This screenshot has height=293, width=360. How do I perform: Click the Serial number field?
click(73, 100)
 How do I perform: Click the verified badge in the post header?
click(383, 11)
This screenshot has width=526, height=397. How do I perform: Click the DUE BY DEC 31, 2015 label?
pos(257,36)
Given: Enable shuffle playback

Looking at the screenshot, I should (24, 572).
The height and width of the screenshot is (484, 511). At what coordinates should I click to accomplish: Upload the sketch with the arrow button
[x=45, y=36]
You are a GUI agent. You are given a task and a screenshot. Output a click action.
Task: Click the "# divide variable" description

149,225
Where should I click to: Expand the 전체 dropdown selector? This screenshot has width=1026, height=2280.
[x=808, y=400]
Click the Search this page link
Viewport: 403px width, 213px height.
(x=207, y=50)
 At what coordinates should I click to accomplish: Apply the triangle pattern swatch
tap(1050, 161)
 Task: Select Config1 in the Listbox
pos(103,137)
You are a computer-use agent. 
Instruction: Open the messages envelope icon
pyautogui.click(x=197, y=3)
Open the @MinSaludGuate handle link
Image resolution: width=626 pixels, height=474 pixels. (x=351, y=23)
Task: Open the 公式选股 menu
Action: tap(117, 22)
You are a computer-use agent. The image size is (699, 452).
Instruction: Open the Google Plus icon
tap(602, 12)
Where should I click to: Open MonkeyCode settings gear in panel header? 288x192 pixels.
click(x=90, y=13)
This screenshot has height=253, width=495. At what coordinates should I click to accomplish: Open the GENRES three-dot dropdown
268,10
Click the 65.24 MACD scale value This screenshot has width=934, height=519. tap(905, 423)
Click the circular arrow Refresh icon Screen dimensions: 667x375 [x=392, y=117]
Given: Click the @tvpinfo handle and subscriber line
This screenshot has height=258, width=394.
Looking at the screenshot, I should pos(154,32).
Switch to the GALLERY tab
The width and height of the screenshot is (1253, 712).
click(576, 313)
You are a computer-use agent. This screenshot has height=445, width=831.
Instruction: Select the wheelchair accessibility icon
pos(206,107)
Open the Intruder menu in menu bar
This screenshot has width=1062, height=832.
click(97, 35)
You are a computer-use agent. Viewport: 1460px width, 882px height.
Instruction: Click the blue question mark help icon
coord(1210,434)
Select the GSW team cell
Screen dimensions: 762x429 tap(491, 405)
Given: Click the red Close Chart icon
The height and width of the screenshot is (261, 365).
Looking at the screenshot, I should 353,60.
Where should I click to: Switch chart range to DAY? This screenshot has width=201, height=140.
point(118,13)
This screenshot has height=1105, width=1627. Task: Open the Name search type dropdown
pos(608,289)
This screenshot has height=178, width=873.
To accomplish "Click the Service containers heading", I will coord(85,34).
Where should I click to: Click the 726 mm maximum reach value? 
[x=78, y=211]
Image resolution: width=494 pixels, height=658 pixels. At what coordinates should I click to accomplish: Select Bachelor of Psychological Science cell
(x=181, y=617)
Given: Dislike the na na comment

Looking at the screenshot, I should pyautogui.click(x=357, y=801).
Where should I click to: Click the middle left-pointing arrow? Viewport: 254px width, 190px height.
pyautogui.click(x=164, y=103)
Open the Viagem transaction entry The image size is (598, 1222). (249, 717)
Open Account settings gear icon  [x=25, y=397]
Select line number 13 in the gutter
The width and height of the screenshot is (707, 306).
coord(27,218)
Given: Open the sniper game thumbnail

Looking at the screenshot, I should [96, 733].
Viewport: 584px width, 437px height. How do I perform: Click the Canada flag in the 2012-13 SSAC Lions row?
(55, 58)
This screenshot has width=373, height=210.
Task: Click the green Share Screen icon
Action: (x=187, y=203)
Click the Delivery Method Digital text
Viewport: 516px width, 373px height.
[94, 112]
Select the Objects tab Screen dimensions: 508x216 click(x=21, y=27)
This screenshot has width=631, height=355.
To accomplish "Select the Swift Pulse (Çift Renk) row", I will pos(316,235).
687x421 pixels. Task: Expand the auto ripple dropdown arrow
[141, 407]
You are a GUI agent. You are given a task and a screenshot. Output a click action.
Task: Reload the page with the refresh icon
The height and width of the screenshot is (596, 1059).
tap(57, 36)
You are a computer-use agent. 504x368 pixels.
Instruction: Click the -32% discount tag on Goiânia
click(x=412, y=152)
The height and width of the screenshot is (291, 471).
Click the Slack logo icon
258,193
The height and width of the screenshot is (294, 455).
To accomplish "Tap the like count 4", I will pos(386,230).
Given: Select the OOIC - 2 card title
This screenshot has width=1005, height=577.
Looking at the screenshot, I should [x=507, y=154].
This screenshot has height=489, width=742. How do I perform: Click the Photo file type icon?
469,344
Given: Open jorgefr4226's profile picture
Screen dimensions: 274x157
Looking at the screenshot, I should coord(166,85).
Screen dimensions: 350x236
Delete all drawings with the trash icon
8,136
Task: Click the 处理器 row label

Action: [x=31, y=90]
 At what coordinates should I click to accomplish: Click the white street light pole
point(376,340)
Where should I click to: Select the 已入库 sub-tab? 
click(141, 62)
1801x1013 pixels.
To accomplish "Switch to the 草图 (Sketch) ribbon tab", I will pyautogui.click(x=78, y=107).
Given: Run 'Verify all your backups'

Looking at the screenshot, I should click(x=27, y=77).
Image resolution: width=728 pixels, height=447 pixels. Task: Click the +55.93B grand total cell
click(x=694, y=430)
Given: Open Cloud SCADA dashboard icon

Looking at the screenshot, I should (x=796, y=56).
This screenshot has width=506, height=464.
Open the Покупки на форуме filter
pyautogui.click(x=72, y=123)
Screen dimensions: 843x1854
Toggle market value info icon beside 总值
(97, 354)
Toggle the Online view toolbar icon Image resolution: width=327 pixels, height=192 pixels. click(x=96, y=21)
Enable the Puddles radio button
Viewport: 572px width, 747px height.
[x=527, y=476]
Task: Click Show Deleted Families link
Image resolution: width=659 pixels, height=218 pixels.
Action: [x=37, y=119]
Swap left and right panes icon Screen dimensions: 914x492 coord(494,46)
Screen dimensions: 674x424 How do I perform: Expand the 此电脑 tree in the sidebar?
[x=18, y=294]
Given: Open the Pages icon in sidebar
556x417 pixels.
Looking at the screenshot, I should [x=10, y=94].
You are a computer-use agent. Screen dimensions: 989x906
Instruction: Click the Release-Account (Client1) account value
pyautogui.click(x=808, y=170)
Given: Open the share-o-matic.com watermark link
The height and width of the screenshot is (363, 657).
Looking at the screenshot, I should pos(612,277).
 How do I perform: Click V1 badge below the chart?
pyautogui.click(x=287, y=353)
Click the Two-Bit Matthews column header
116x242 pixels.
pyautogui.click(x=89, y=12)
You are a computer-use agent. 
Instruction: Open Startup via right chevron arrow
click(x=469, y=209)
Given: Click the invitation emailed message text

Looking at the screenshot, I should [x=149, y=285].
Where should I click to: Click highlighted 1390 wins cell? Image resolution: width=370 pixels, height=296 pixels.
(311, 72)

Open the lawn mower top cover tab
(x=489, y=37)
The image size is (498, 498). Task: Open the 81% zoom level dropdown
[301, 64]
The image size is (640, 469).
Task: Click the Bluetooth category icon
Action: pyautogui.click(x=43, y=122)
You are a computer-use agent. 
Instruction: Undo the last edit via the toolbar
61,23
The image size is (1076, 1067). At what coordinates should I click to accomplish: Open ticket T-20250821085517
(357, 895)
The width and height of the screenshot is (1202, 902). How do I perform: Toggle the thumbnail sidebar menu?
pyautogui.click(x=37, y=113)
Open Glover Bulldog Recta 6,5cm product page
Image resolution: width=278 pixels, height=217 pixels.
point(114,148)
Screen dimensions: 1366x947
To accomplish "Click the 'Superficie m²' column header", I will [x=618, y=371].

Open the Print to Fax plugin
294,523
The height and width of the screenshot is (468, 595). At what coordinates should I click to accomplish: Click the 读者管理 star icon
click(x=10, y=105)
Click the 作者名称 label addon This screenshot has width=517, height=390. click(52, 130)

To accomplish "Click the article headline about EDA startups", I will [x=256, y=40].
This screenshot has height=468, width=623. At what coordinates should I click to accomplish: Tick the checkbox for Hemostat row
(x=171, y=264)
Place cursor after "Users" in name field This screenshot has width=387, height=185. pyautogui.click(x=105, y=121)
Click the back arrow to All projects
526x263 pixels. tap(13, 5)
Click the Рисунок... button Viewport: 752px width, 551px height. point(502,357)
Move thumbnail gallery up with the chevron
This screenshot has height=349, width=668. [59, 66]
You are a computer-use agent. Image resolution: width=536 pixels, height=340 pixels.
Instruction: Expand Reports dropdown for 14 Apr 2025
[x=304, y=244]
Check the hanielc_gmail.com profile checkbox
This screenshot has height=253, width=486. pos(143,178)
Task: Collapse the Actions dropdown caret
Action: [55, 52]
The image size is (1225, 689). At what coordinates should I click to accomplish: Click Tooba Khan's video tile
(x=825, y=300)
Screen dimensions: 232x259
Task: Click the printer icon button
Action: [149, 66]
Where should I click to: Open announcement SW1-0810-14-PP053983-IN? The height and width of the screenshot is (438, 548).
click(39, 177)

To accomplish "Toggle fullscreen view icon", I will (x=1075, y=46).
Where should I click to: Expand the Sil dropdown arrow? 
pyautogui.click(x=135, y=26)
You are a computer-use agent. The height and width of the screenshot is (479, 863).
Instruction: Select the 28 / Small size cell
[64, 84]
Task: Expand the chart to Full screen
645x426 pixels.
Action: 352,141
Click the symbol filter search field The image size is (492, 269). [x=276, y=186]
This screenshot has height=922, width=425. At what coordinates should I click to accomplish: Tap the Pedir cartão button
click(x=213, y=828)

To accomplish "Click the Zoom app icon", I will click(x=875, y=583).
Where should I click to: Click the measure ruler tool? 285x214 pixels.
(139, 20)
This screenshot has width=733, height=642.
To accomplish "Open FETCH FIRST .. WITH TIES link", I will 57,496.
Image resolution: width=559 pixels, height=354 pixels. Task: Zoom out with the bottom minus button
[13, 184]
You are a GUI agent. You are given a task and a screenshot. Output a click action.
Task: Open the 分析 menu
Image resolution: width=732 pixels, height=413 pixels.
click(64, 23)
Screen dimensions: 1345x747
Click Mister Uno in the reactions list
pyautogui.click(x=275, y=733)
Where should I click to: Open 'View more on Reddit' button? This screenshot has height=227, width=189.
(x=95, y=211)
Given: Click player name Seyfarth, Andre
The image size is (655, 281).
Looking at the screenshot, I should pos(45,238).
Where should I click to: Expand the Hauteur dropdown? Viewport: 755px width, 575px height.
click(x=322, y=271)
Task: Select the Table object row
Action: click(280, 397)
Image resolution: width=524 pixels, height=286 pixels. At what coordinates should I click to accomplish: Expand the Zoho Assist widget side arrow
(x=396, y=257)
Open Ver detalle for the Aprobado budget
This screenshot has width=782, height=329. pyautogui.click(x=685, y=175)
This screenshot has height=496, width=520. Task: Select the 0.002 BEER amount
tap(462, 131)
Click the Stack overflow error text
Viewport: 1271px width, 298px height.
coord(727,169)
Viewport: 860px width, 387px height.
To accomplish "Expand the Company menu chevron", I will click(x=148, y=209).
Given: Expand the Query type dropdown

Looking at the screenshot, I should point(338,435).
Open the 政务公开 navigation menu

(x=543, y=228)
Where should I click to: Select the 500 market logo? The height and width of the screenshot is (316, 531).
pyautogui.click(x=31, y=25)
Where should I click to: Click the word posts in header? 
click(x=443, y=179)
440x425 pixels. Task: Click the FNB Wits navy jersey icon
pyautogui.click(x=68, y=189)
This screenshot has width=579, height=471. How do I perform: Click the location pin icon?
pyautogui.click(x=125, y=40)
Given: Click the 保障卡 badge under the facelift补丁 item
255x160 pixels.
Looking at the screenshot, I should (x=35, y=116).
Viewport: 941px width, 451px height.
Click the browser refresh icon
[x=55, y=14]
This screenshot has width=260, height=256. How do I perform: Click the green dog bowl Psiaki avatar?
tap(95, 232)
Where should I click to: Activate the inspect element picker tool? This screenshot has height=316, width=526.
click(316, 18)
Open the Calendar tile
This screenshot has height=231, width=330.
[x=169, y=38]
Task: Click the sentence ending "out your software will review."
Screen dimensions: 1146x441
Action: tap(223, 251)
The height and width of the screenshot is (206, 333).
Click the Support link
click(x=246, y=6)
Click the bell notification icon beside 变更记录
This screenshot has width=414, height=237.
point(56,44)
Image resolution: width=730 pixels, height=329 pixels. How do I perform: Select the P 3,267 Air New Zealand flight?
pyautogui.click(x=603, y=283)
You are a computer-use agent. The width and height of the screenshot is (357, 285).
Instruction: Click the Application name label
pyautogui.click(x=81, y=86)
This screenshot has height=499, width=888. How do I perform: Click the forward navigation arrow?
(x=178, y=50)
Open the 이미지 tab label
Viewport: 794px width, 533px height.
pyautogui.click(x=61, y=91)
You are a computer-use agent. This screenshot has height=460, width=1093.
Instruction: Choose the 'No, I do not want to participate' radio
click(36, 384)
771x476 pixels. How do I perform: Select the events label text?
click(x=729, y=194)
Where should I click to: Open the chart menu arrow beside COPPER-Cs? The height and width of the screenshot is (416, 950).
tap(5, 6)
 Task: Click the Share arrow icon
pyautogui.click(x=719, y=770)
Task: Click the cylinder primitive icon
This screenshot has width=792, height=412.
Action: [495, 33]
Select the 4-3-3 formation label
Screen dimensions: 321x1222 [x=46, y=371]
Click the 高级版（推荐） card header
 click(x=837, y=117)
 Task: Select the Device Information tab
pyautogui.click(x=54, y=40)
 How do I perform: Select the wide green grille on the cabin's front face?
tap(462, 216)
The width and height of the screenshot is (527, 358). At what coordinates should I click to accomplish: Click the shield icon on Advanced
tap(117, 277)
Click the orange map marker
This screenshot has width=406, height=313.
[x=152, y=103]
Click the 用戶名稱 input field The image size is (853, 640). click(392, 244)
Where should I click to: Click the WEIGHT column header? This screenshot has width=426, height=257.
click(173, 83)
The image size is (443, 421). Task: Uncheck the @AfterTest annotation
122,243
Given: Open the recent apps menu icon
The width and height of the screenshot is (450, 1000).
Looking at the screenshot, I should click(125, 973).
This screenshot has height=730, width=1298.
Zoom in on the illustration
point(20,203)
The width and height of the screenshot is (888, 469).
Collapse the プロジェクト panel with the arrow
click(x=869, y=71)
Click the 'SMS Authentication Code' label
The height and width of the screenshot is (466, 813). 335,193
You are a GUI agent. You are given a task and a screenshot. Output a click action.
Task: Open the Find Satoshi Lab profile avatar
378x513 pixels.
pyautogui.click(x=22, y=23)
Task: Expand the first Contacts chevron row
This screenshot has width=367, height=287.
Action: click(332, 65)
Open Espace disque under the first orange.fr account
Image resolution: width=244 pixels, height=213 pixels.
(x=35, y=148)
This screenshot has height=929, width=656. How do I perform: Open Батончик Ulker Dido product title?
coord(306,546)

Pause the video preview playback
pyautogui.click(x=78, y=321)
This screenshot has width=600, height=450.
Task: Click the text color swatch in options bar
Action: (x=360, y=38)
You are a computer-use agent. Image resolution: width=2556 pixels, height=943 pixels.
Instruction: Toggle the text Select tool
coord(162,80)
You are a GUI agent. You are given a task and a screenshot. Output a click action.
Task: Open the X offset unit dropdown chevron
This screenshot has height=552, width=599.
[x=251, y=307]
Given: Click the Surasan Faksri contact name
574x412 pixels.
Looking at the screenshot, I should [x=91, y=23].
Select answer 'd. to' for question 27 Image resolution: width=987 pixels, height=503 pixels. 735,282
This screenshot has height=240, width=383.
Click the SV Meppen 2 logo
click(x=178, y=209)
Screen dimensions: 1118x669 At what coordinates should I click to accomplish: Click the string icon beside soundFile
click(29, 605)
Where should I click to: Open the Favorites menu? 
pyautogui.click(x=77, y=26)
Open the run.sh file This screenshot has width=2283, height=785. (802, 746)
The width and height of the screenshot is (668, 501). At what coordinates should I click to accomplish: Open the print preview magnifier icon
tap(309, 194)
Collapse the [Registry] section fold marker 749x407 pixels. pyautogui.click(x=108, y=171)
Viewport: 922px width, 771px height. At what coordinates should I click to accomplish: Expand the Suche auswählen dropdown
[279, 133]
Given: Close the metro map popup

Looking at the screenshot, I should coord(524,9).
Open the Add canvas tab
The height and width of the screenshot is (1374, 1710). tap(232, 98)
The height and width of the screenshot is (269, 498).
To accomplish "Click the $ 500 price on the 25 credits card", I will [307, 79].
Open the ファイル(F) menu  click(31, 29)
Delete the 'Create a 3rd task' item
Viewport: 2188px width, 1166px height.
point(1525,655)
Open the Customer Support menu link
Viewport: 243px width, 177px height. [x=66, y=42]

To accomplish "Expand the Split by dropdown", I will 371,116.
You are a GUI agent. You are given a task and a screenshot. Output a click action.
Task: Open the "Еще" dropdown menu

#####

§ Task to carry out: Copy out, from the data above, each line where the string "marker" is present.

§ Problem solution:
Click the orange map marker
Collapse the [Registry] section fold marker 749x407 pixels. pyautogui.click(x=108, y=171)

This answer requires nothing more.